EuroUnionBond: secondo la recente proposta di Romano Prodi e Alberto Quadrio Curzio, si dovrebbe istituire un Fondo finanziario europeo, dotato di un capitale versato di mille miliardi di euro, conferito dai paesi dell’area euro in proporzione alla loro quota nel capitale della Bce. I conferimenti avrebbero una duplice natura: le riserve auree del Sistema europeo di banche centrali e azioni/obbligazioni di società detenute dagli Stati membri (per l’Italia: Eni, Enel, Finmeccanica, Poste).

Con questo capitale il Ffe potrebbe emettere 3mila miliardi di euro di EuroUnionBond, utilizzati nel seguente modo: 2.300 miliardi per rilevare titoli di Stato dell’area euro, 700 miliardi per finanziare grandi investimenti europei nel campi dell’energia, telecomunicazioni, trasporti. La proposta persegue allo stesso tempo gli obiettivi sia degli eurobond sia dei project bond: stabilizzare il mercato del debito sovrano europeo e sostenere gli investimenti infrastrutturali.
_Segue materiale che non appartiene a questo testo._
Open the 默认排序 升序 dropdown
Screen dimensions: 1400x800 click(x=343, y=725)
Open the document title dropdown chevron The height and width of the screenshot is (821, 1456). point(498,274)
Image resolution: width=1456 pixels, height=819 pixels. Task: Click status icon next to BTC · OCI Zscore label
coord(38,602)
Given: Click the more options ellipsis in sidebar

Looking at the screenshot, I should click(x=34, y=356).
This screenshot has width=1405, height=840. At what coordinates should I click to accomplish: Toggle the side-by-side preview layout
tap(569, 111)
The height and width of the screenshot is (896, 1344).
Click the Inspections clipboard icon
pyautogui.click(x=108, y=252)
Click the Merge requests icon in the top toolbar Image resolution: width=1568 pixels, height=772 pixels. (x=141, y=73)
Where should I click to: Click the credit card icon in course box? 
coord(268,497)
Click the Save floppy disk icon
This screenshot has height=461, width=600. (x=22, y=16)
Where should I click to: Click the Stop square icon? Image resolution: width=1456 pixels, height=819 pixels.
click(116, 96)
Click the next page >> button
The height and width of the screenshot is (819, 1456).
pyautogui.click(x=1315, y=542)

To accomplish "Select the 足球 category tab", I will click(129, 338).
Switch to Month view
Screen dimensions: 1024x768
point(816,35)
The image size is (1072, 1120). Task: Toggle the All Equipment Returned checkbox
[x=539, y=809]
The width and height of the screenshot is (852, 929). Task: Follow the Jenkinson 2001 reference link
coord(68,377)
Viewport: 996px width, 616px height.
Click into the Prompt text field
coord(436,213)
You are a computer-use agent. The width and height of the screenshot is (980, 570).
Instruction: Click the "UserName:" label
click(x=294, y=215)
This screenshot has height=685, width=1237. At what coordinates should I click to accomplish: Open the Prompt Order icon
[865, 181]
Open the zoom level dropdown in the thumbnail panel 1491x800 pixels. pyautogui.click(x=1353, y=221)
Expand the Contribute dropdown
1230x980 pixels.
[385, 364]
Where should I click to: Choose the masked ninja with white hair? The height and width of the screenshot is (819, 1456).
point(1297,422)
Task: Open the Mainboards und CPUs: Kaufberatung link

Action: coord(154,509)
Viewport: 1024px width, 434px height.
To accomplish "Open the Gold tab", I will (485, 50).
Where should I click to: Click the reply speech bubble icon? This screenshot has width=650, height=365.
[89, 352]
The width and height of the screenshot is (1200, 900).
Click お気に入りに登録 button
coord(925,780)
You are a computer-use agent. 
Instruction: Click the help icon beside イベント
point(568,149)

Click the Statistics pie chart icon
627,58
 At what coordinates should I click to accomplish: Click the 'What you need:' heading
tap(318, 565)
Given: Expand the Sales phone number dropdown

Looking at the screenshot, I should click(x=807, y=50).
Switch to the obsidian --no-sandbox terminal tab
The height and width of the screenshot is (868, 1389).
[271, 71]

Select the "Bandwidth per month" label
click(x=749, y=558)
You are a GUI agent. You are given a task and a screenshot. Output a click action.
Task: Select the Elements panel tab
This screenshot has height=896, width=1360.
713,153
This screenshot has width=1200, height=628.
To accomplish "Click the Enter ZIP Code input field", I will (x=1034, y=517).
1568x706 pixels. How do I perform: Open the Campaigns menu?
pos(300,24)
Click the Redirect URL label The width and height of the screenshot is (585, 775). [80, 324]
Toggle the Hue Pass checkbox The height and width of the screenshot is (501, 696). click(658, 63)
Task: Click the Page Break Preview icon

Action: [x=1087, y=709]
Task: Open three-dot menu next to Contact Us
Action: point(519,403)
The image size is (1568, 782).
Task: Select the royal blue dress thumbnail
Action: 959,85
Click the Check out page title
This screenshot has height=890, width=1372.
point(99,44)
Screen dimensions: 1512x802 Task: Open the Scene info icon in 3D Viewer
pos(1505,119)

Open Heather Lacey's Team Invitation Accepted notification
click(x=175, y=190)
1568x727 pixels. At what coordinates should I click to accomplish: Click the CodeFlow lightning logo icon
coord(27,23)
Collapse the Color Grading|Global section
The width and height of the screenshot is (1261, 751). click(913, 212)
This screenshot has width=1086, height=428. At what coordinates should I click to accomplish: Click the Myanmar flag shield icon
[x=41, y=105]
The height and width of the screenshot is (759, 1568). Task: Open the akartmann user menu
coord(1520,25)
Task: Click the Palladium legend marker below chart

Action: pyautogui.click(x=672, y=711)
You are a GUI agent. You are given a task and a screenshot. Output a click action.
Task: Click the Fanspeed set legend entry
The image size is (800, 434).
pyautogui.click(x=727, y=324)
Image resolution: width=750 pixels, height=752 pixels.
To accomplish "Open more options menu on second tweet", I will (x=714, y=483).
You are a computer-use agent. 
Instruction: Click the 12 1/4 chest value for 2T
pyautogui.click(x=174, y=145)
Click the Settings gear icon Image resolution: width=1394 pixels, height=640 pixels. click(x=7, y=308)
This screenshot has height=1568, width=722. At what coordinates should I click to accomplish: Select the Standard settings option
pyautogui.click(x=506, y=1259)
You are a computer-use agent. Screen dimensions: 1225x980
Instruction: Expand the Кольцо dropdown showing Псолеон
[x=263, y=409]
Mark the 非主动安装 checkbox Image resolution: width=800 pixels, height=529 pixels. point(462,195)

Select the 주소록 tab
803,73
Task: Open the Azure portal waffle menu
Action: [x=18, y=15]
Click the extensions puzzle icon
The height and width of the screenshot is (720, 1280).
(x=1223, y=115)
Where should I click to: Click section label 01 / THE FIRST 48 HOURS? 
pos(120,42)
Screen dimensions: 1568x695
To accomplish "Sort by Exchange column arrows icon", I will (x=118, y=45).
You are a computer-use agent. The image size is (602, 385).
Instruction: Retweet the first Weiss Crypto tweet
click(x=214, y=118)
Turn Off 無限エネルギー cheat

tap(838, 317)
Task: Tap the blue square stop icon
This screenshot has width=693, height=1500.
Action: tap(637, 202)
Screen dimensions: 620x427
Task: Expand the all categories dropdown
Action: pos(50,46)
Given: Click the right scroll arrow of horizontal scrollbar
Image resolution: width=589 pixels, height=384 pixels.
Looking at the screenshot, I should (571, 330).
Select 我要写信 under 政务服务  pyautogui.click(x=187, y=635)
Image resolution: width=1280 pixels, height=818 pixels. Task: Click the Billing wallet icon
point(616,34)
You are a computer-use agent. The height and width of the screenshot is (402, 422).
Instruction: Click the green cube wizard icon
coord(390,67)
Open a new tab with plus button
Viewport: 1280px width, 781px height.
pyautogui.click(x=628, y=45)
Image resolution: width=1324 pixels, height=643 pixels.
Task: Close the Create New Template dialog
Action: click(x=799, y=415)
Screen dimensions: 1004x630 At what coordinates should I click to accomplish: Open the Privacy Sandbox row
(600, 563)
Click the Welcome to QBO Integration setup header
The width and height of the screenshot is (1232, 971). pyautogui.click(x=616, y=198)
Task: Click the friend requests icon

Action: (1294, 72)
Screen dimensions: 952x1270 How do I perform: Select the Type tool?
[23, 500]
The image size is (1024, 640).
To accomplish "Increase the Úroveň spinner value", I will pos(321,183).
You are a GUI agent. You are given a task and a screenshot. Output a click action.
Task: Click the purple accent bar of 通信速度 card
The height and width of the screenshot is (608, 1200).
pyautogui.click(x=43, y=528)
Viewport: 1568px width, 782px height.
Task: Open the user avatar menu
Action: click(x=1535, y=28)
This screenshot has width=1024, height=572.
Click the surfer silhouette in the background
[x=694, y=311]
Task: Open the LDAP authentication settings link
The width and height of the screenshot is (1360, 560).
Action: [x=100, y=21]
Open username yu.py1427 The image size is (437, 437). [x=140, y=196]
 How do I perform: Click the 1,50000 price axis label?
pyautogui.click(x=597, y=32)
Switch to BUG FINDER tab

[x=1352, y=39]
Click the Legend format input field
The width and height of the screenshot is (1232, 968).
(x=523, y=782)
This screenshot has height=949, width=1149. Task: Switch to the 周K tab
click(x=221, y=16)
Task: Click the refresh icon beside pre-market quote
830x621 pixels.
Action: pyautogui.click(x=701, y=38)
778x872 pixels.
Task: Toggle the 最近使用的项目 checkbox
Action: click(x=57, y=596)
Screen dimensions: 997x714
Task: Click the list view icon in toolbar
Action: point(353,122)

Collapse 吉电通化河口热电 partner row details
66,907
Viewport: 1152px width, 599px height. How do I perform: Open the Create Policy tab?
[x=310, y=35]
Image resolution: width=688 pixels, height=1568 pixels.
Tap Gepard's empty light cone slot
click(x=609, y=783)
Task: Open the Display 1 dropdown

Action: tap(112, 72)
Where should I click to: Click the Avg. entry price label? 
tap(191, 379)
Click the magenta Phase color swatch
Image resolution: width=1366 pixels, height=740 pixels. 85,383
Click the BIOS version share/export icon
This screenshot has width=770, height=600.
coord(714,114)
Per quanto tali obiettivi siano condivisibili, vi sono alcuni aspetti della proposta che necessitano di essere chiariti. Primo: quale impatto avrà il conferimento dell’oro al Ffe sulla stabilità e sull’autonomia del Sebc, nonché sul valore (inteso come fiducia nella moneta e tasso di cambio) dell’euro? Secondo: il conferimento delle partecipazioni statali non rischia di bloccare il processo di privatizzazione in settori cruciali dell’economia?

Terzo: quali saranno i rapporti finanziari tra Ffe e governi nazionali? Più precisamente, il Ffe rinegozierà i titoli pubblici acquistati sul mercato in modo da renderli meno onerosi per gli Stati? In caso affermativo: qual è l’onere stimato per il Ffe e cosa garantisce il suo equilibrio finanziario? In caso negativo, qual è il vantaggio dell’operazione per gli Stati debitori?